Task objective: Put everything in the listing from the line containing "Viewport: 1251px width, 673px" down to the line containing "click(x=14, y=192)", both included, into a JSON list of strings with one string per line. Skip any blank lines.

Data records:
---

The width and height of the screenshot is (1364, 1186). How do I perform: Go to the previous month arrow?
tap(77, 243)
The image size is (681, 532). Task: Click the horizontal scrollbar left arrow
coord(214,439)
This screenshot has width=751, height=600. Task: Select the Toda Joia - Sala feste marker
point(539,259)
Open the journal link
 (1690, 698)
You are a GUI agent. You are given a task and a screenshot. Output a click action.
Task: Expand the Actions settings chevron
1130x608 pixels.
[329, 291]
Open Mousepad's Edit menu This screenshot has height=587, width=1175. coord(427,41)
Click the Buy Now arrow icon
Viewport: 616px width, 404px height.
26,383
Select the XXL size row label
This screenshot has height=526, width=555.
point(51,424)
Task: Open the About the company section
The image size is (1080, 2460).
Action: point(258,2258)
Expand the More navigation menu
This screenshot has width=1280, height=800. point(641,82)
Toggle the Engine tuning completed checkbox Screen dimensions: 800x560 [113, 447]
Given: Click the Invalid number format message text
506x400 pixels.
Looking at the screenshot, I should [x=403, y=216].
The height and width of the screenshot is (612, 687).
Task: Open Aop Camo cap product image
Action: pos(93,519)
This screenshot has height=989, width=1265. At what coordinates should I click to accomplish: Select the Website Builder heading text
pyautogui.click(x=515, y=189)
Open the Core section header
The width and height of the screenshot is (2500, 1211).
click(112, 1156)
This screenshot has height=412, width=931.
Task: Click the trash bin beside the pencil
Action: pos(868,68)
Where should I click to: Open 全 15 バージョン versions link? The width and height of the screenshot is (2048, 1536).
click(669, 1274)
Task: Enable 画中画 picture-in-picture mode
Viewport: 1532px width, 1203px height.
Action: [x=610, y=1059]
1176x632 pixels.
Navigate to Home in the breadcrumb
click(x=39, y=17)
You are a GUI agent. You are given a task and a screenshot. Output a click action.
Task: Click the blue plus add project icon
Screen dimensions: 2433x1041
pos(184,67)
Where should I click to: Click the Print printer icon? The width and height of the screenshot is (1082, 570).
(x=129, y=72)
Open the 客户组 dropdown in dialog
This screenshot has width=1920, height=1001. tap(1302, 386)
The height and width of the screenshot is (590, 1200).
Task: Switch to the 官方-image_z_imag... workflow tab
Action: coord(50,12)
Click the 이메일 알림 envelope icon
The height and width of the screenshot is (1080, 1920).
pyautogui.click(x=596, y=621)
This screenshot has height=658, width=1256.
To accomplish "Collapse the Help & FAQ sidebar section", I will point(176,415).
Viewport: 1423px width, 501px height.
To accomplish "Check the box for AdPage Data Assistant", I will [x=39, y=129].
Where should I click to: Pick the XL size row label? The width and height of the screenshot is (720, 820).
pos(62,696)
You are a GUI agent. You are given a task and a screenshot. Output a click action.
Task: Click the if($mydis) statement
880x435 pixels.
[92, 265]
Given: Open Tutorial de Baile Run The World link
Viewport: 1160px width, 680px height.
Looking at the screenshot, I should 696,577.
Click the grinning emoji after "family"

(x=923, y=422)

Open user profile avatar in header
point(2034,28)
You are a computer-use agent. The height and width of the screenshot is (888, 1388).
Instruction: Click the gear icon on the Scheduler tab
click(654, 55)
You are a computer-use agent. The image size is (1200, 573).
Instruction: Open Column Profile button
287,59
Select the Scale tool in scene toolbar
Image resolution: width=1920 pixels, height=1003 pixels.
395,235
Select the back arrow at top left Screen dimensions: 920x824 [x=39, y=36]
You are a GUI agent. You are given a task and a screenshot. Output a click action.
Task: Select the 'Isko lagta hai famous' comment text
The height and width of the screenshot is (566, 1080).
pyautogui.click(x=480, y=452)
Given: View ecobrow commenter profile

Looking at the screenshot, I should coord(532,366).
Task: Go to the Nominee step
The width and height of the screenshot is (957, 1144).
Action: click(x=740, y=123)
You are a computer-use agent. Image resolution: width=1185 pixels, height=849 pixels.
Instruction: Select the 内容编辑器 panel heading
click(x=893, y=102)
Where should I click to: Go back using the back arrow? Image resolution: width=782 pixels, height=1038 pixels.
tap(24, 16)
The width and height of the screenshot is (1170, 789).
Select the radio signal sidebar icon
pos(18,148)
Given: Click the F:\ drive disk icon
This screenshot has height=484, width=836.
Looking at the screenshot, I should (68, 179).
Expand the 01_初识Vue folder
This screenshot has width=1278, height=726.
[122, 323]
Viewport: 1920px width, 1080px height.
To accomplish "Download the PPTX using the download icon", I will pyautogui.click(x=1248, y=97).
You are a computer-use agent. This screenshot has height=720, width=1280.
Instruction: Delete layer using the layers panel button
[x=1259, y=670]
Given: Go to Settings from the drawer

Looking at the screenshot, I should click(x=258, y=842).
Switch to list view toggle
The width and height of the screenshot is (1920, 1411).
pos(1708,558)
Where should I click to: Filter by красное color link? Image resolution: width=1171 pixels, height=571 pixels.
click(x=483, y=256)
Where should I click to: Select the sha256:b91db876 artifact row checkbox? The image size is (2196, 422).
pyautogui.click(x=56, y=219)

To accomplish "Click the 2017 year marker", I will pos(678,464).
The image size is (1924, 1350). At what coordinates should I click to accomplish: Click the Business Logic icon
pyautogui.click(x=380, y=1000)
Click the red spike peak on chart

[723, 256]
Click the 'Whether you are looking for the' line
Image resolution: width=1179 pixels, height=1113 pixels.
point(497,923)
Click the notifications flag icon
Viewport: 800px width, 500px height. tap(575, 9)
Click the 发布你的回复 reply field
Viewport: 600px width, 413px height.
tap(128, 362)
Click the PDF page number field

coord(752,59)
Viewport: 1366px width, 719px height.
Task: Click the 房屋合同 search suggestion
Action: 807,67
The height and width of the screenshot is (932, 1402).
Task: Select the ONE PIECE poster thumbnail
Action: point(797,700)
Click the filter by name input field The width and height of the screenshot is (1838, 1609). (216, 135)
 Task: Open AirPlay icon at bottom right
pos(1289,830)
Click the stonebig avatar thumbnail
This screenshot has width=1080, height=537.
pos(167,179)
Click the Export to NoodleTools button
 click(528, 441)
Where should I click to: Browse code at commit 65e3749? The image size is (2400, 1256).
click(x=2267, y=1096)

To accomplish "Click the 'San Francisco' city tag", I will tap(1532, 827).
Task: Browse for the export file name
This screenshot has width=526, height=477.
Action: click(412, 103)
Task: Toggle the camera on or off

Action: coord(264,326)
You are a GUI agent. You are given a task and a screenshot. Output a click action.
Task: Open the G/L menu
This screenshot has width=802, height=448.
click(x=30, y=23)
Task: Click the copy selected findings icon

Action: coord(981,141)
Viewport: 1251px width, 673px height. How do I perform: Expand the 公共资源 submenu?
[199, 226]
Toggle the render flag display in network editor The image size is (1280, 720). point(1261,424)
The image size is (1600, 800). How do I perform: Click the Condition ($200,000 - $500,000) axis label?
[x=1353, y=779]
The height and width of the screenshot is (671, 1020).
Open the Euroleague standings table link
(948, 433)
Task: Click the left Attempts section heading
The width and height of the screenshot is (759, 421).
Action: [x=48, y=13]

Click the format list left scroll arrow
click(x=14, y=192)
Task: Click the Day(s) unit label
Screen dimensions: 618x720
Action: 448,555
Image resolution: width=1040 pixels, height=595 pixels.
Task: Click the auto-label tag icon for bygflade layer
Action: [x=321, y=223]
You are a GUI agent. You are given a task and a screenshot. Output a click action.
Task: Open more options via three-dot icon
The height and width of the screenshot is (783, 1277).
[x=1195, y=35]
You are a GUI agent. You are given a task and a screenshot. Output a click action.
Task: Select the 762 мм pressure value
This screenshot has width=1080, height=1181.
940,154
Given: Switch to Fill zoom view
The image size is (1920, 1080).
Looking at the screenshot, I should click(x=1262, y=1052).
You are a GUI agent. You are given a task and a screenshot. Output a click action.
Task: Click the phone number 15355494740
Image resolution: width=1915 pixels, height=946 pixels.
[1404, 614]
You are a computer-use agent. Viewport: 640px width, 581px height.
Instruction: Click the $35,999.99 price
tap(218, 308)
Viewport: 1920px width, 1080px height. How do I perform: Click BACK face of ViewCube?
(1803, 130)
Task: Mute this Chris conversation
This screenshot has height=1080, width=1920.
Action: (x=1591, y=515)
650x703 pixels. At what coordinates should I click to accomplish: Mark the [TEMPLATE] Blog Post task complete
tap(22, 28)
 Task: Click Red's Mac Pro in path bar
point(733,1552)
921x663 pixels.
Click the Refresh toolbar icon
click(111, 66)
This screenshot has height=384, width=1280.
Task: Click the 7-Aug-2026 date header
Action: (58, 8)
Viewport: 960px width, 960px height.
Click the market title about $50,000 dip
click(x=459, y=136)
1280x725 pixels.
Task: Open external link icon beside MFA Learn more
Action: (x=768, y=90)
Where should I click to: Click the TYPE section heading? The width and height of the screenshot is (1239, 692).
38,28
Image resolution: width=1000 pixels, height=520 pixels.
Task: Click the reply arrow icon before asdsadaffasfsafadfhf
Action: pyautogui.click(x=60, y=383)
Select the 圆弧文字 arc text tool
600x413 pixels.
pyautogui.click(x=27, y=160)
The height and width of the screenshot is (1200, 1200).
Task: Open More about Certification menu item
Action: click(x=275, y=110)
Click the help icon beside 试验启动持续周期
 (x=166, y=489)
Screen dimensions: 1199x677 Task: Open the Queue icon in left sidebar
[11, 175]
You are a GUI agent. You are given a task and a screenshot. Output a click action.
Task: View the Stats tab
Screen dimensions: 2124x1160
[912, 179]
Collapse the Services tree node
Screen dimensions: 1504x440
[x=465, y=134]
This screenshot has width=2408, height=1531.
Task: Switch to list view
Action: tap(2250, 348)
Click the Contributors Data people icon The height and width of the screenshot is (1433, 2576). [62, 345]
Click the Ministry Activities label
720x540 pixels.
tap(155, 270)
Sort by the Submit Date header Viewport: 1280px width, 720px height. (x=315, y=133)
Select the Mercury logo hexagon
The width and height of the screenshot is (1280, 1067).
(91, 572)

---

Reply to the exercise:
[
  "Viewport: 1251px width, 673px height. How do I perform: Expand the 公共资源 submenu?",
  "[199, 226]",
  "Toggle the render flag display in network editor The image size is (1280, 720). point(1261,424)",
  "The image size is (1600, 800). How do I perform: Click the Condition ($200,000 - $500,000) axis label?",
  "[x=1353, y=779]",
  "The height and width of the screenshot is (671, 1020).",
  "Open the Euroleague standings table link",
  "(948, 433)",
  "Task: Click the left Attempts section heading",
  "The width and height of the screenshot is (759, 421).",
  "Action: [x=48, y=13]",
  "Click the format list left scroll arrow",
  "click(x=14, y=192)"
]